Sexual Rights Centre spokesman Mojalisa Mokoele says culture is dynamic and it’s high time African leaders accepted the existence of gays in their countries
The signing of the anti-gay bill into law by Ugandan president Yoweri Museveni early this week has been received with mixed views with gay and lesbian activists around the world, including Zimbabwe, castigating the move, saying everyone’s rights should be respected regardless of sexual orientation.
The law means that a first time offender can be sentenced to 14 years in prison, while those found guilty of “aggravated homosexuality” involving a minor or while they are HIV positive can be sentenced to life in prison.
Western governments have since condemned the signing of the bill and threatened to scale back on aid.

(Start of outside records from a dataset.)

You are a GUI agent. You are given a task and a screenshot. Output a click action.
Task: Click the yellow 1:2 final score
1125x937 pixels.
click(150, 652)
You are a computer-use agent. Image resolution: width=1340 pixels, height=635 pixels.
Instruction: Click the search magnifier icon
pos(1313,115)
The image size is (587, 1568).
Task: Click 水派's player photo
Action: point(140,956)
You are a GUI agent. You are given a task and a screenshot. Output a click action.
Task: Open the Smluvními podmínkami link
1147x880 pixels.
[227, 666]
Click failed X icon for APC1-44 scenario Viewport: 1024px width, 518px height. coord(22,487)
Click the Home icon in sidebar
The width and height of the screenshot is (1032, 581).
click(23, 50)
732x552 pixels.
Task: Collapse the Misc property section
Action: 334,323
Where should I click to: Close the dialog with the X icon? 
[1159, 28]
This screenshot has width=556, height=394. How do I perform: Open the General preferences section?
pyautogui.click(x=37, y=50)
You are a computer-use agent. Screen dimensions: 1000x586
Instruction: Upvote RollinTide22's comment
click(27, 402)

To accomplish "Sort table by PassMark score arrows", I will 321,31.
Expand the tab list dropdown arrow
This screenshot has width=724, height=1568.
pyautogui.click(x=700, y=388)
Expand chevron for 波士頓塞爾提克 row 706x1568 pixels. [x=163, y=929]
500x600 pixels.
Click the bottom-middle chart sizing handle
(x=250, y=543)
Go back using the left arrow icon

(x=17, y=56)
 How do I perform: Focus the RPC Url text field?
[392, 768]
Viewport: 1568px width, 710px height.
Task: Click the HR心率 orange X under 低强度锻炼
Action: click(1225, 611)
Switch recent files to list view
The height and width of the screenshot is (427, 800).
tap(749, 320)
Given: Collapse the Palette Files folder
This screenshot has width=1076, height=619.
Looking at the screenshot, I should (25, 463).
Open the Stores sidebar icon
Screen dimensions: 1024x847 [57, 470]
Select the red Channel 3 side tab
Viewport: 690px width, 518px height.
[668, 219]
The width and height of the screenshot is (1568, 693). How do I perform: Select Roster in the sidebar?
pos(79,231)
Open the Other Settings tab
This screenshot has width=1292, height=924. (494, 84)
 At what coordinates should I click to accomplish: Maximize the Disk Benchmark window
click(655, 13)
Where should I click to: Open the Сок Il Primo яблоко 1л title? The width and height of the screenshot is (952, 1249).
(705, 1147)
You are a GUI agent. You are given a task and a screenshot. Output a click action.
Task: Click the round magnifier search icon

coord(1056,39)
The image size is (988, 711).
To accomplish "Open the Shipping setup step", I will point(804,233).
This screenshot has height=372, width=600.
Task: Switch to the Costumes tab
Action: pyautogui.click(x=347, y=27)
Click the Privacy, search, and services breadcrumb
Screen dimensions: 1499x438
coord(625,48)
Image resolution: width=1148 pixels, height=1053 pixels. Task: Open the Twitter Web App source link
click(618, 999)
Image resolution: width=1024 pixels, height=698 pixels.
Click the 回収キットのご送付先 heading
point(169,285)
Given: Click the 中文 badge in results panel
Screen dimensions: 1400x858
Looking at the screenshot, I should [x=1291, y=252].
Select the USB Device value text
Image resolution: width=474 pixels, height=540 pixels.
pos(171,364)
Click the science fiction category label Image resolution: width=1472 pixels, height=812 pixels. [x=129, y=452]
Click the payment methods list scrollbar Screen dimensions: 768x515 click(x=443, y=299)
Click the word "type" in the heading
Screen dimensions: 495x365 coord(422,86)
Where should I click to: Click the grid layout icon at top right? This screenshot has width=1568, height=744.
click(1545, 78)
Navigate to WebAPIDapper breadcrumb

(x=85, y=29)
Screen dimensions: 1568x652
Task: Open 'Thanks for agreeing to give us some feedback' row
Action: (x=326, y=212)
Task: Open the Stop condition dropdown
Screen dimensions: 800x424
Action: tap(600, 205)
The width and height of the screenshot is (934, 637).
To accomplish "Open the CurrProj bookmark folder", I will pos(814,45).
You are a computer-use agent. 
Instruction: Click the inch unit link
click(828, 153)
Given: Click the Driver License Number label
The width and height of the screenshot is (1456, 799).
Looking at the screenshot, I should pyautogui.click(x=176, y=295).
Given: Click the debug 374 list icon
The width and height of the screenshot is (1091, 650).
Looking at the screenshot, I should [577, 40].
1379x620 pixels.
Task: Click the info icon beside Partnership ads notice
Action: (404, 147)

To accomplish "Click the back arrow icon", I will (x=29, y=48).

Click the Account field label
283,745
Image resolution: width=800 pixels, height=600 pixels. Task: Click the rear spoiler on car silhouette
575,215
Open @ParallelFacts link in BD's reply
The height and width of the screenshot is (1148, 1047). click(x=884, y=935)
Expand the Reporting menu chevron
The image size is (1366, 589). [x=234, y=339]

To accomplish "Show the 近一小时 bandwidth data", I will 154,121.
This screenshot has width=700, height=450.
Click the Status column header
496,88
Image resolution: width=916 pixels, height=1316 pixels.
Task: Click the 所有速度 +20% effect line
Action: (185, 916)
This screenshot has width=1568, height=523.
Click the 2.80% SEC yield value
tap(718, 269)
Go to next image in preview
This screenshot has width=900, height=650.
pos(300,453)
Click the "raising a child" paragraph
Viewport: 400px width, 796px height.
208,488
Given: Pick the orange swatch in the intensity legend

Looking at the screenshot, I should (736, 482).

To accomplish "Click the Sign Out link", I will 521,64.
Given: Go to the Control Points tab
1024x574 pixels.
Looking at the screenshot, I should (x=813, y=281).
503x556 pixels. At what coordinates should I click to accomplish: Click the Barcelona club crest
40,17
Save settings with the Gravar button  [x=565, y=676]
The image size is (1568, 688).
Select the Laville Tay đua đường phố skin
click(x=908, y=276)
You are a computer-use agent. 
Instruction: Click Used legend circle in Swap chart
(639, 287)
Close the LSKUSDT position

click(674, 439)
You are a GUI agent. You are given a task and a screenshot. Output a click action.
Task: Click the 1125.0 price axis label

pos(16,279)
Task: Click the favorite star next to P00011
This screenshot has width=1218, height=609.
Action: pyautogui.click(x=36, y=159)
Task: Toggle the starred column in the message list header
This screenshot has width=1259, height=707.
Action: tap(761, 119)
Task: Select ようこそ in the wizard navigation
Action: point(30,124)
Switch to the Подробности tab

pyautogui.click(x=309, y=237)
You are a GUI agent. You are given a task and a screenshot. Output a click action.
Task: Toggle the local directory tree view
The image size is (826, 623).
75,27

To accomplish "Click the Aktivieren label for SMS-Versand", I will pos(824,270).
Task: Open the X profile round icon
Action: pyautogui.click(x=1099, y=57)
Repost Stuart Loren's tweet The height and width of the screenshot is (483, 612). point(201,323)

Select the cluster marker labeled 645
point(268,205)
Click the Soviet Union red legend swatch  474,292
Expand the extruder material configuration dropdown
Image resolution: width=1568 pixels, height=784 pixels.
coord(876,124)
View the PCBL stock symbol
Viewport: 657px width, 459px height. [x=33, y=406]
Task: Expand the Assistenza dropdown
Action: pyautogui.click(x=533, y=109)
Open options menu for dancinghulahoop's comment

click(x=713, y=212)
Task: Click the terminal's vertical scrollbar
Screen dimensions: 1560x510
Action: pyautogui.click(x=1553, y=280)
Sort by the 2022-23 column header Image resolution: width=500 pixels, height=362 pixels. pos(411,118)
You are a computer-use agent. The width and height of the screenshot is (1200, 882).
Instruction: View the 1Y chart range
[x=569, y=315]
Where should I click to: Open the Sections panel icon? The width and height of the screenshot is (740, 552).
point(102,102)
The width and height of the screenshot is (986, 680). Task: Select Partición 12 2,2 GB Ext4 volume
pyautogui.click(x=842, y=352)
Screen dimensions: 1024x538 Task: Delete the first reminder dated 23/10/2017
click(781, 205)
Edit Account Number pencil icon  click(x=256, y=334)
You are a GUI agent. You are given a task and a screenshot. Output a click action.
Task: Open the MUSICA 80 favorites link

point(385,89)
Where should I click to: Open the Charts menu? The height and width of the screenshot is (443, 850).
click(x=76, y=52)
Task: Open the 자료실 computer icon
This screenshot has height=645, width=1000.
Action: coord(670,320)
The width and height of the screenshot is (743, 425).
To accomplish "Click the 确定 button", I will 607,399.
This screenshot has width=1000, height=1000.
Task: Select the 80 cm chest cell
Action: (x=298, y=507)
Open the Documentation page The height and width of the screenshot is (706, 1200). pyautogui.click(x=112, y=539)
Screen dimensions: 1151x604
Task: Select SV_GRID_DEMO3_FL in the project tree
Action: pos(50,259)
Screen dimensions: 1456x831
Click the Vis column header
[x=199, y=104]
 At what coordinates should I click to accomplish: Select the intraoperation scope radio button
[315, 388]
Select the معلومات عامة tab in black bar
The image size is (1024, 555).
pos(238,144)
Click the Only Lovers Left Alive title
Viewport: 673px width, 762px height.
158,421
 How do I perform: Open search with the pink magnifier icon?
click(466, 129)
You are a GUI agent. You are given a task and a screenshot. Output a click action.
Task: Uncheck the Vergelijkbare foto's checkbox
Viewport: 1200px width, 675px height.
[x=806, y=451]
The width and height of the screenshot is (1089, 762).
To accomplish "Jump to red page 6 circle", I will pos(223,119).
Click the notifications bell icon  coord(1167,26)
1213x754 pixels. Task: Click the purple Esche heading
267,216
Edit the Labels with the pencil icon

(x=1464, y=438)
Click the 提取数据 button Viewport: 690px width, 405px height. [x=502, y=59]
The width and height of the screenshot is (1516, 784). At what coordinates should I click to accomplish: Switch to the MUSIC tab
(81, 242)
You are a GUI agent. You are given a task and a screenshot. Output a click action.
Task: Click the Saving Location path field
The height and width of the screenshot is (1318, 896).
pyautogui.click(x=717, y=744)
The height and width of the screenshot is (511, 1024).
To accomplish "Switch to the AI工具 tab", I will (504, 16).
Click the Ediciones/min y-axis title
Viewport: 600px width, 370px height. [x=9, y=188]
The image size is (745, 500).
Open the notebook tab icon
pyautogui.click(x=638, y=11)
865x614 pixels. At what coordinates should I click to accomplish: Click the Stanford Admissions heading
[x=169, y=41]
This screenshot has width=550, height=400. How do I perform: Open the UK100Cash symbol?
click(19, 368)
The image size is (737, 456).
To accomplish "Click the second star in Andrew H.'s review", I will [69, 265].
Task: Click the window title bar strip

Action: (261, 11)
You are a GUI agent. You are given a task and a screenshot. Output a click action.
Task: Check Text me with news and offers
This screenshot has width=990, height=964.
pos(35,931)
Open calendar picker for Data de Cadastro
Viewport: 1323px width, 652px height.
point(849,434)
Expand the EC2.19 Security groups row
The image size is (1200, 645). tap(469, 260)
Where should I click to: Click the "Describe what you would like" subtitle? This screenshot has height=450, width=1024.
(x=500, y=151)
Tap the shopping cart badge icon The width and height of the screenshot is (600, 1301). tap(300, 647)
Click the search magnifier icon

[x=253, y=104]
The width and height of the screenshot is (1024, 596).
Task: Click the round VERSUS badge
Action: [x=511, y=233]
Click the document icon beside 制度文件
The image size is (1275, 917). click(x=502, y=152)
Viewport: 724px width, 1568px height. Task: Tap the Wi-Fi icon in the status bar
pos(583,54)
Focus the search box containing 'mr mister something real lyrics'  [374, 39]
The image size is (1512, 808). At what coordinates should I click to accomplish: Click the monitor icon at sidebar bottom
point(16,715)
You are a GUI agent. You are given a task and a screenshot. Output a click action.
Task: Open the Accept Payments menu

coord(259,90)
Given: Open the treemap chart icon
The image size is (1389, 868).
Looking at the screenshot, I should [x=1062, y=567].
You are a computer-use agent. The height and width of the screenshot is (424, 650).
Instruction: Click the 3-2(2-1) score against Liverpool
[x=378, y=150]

A day after the signing of the bill, a tabloid in Uganda published a list of 200 names of people suspected to be gays, raising concerns of a witch-hunt against them.
In Zimbabwe, President Mugabe reiterated his intolerance for gays last week during his birthday celebrations, saying the issue is unknown in the country and people don’t want to hear about it.
However, Sexual Rights Centre spokesman Mojalisa Mokoele says culture is dynamic and it’s high time African leaders accepted the existence of gays in their countries.
Political analyst and Zanu PF activist Morris Ngwenya said the stance taken by President Mugabe and his Ugandan counterpart on gays is a reflection of the views of the majority in their countries.